Quella dei “classicisti” è effettivamente una razza a parte. Iniziati da Johann Joachim Winckelmann, essi credono che il Partenone e le sue cariatidi siano, dall’alba dei tempi, sospese nel loro biancore marmoreo e che la civiltà greca sia, in qualche modo, “piovuta dal cielo” in una notte d’estate.

Vien da sorridere, ma essi si assiepano nella maggior parte delle università e dei licei, in cui in generale la tendenza collettiva e collettivizzante è questa.
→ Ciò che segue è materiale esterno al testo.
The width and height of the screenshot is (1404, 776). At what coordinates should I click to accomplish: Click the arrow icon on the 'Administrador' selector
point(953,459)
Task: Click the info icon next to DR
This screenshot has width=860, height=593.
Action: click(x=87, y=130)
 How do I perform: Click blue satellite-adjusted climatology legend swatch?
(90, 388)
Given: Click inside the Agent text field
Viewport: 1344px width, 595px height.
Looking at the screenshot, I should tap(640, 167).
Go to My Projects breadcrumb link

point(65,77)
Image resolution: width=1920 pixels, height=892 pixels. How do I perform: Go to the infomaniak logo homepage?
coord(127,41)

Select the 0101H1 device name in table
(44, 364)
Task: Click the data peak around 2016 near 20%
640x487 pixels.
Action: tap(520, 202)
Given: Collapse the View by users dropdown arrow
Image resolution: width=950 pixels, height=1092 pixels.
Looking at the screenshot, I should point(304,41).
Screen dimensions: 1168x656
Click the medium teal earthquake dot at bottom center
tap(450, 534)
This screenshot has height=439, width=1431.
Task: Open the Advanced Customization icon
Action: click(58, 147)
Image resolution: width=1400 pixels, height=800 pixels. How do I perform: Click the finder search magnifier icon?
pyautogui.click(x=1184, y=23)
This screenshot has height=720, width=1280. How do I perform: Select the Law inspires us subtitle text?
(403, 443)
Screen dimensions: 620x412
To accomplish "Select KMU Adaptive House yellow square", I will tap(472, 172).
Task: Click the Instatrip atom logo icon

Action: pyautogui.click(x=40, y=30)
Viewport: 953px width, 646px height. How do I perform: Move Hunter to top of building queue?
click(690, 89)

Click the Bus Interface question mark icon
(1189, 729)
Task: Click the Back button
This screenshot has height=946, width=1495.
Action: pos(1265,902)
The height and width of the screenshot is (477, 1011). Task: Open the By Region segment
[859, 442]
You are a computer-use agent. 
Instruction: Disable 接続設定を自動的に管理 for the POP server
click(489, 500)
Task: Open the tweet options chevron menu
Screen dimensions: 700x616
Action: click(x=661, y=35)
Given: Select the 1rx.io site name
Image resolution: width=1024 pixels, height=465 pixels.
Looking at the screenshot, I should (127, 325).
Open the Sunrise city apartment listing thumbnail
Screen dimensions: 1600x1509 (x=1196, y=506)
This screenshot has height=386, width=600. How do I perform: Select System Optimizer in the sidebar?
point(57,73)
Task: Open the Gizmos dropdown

Il meccanismo del pensiero classicista e fonte del suo stesso status symbol in fin dei conti è e rimane la solita canzone: se la Grecia è la culla della civiltà, lo è la stessa vecchia Europa e per estensione l’intero Occidente. Tradotto in termini moderni: la nostra cultura è superiore a quella altrui, per cui dettiamo legge. Oggigiorno, forse, questo antico adagio può vagamente apparire ristretto al ghetto di alcune particolari minoranze (rispetto, ad esempio, a Mussolini che sponsorizzava il turismo sessuale in Libano e dintorni per l’italiano/eroe/condottiero/maschio virile/ecc). Ma non lasciamoci ingannare, l’occidentale medio crede fermamente in questo e lo dimostra il semplice distacco emotivo con cui si riferisce all’Africa da aiutare.